Problem to solve: Lines from the material below that hold the string "computer" are what is needed; copy each of them.

Source material:
----
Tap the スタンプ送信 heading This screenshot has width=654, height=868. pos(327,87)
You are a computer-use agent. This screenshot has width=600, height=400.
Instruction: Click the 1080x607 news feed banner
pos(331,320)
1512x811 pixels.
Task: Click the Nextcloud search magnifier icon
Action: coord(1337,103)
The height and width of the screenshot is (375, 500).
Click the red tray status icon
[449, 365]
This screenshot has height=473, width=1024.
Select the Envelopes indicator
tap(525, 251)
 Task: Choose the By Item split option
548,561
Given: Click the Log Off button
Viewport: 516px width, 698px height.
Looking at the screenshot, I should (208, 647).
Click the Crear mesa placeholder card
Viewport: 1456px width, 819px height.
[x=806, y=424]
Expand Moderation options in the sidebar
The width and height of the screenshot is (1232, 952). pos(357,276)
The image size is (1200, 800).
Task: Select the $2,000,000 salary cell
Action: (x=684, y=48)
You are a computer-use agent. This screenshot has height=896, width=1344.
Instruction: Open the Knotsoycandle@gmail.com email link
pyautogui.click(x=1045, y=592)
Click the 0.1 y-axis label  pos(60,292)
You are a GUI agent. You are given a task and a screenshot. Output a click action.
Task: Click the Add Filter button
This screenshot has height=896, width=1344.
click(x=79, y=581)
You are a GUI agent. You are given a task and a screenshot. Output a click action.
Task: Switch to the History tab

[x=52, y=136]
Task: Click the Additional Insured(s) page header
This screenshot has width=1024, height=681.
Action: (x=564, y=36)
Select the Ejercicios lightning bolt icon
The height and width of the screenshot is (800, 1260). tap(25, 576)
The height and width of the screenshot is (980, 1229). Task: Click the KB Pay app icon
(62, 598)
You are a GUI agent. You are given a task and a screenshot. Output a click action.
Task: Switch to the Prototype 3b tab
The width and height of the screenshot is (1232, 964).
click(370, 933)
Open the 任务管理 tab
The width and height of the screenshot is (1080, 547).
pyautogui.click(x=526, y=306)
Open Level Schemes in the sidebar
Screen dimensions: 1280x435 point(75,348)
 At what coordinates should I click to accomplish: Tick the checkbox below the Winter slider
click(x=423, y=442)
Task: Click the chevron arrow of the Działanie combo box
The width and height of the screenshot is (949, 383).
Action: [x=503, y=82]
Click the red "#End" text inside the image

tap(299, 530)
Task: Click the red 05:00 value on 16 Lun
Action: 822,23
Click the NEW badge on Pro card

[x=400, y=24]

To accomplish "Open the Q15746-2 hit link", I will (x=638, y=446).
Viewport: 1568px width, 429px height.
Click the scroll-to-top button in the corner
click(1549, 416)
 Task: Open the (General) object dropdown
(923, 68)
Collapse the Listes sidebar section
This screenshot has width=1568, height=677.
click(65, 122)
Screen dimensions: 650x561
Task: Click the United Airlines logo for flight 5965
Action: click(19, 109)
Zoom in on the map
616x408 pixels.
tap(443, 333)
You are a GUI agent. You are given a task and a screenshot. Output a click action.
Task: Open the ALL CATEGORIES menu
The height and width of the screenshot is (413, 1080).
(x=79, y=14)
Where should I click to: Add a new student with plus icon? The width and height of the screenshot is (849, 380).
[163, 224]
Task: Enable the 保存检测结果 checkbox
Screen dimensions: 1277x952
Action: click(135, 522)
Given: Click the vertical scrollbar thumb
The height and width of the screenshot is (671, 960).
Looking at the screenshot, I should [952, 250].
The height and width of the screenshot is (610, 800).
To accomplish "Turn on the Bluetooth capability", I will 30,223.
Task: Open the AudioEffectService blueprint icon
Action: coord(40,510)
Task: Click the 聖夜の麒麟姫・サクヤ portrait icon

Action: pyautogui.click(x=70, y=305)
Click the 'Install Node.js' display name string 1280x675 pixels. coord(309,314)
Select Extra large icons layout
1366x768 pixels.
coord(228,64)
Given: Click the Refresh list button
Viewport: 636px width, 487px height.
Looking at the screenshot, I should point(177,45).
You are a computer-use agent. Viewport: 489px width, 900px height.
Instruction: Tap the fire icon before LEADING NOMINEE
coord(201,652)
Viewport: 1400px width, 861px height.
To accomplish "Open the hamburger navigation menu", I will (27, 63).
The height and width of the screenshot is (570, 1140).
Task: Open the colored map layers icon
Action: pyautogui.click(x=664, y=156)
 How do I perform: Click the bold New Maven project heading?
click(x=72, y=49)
----
Exercise response:
You are a computer-use agent. This screenshot has width=600, height=400.
You are a computer-use agent. This screenshot has height=896, width=1344.
You are a computer-use agent. Viewport: 489px width, 900px height.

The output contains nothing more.